Pets are surely the most enriching companions of all time. It is less about talking and participating in traditional discussions and command-action dialogues, but more about how you read body language. The chirp of joy, the energetic wag of a tail, the satiated purr of relaxation—all these can denote a friendship and make it fruitful and engaging for both sides.

For specially abled people, a pet can offer love that’s beyond discrimination and stereotypical thinking. For a pet, whether it’s a fish, dog, cat, lovebird or a hamster, an affectionate human is the best source of love. A person with disability will find solace in the innocent animal which only wishes for his human to be happy and playful.

Pets instinctively sense human emotions and are quick to cheer us up. They fill the days of a person, preventing him or her from over-thinking or stressing. Their activities can inspire their owners to remain equally active, which in turn stimulates their cells and regulates their blood pressure. Having a pet also teaches humans the ultimate responsibility of caring and nurturing—feeding, bathing, cleaning up after it, and (if they are outdoorsy pets) taking it for walks.
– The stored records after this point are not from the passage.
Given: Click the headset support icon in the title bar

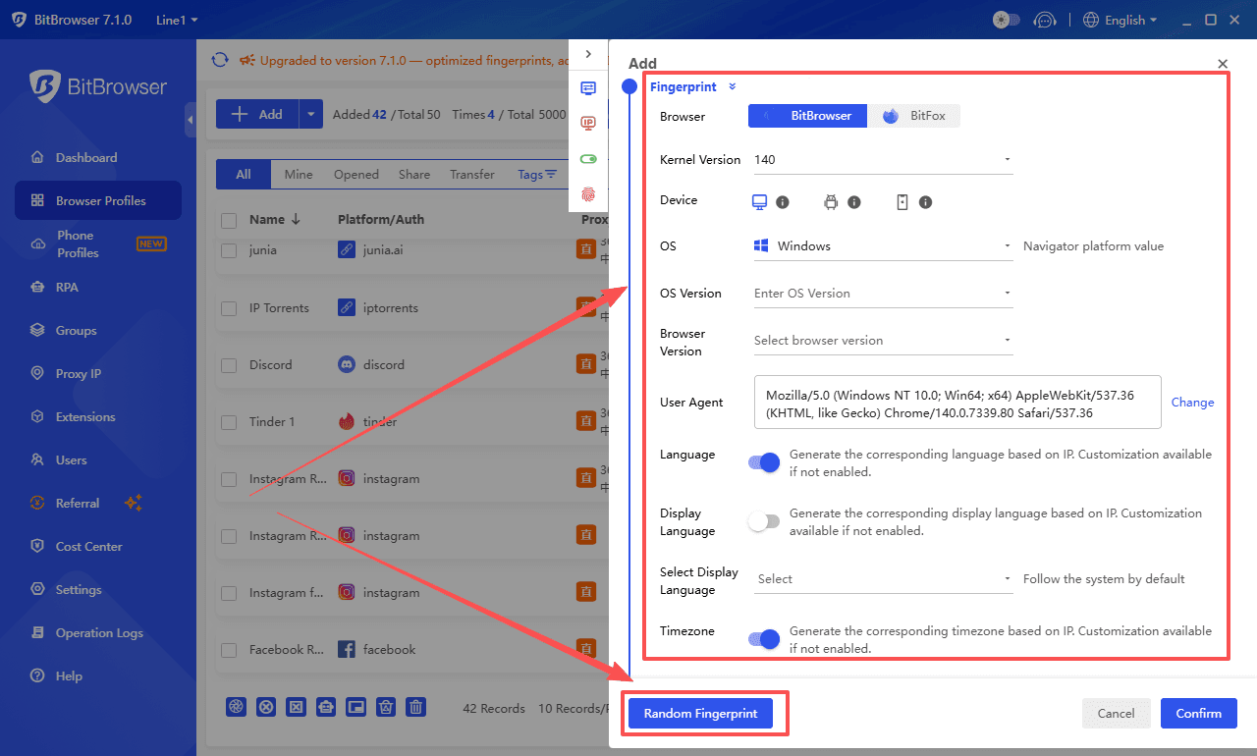Looking at the screenshot, I should [1045, 19].
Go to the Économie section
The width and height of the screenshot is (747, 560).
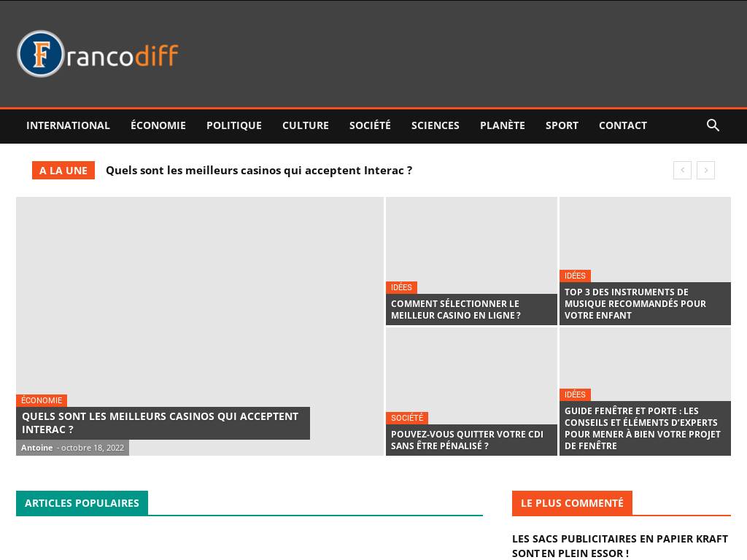coord(158,125)
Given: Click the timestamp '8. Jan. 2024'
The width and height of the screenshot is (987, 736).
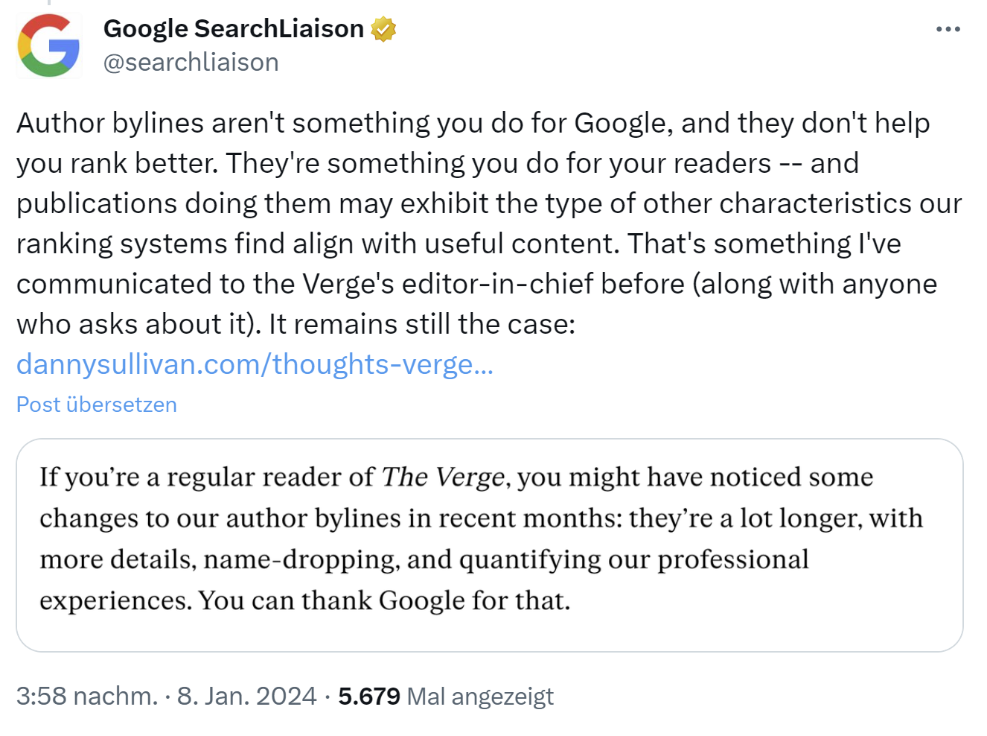Looking at the screenshot, I should pyautogui.click(x=246, y=695).
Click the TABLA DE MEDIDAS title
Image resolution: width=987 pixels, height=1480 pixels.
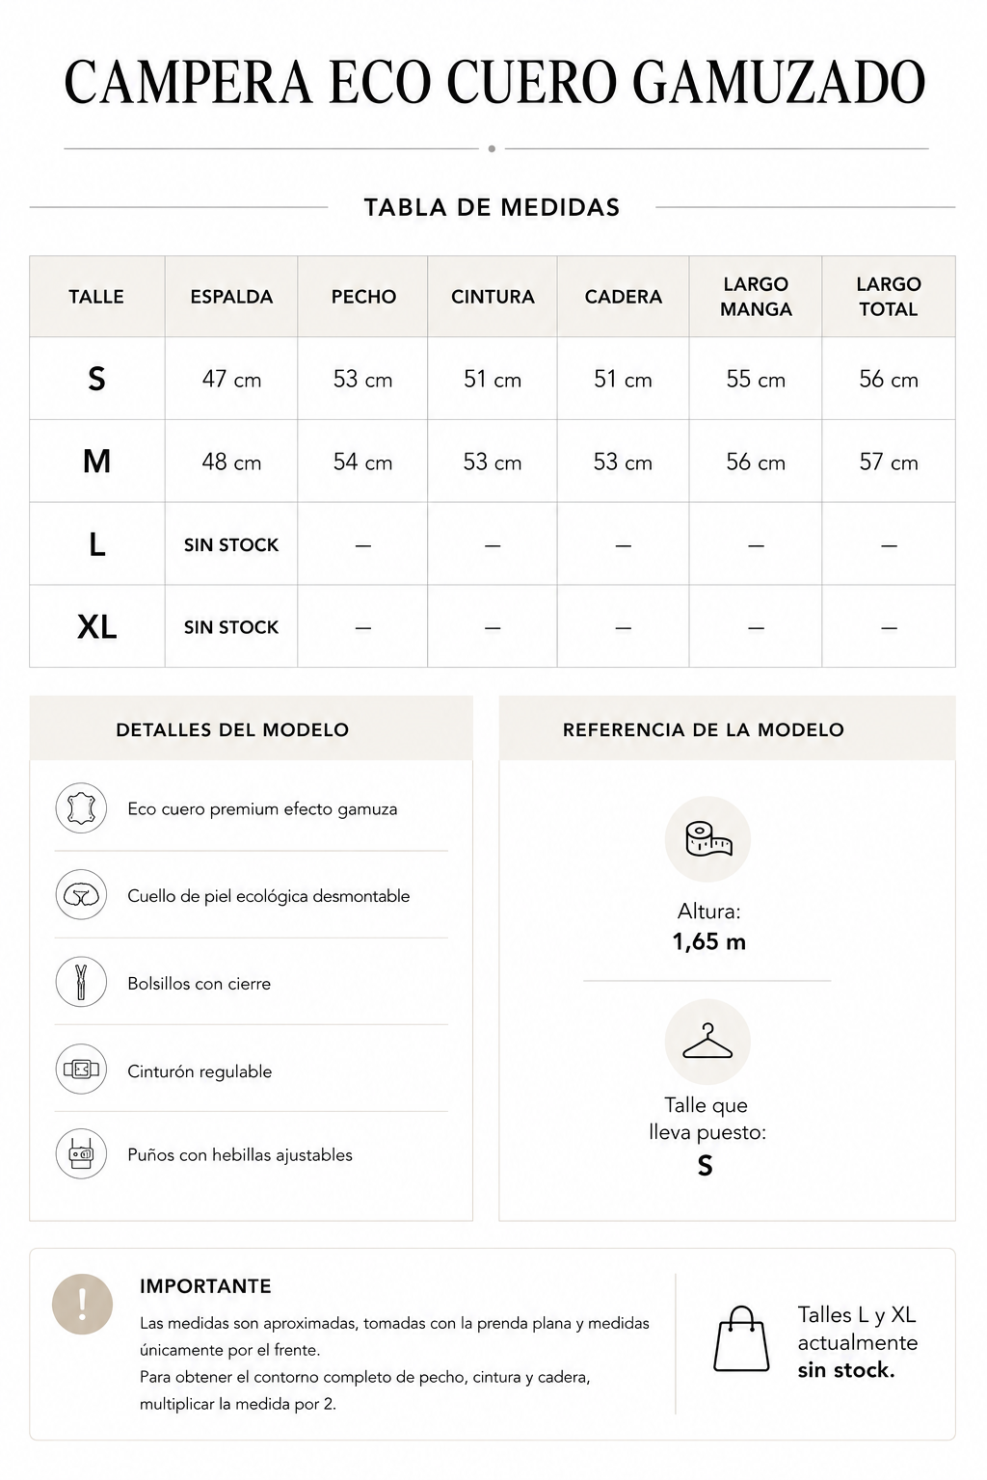pos(492,207)
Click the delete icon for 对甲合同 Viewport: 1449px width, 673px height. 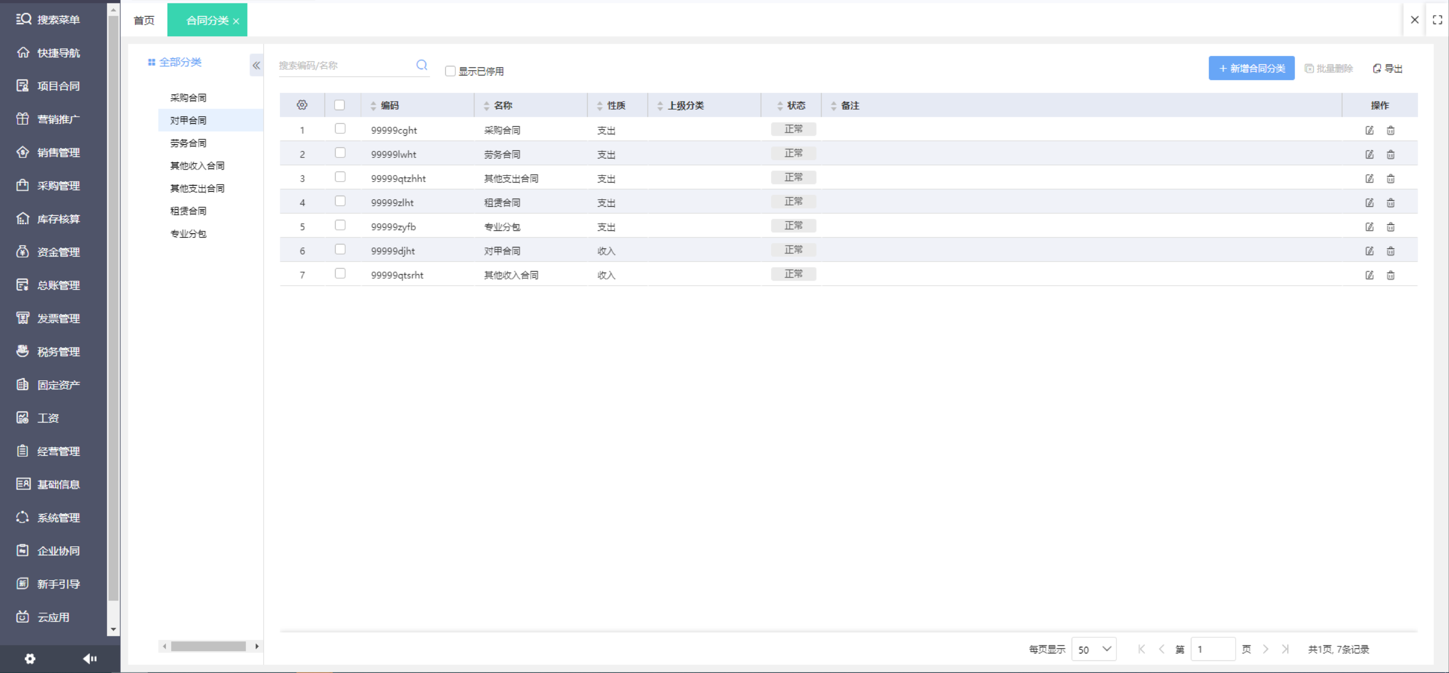[x=1389, y=251]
A pet also adapts quickly to a human’s routine and with proper training, can aid them. Classic example of this are dogs being used by blind people or people who struggle with spatial reasoning, with the pets aiding in direction and movement. The adaptability of the animals shows a human how normal their routines are. In conclusion, the bond between a pet and someone who has a disability, can go beyond a single straight line relationship of give-receive. It’s a combine-and-strengthen teaming-up. It will remain unbreakable because the companion’s faith in the human will remain indestructible.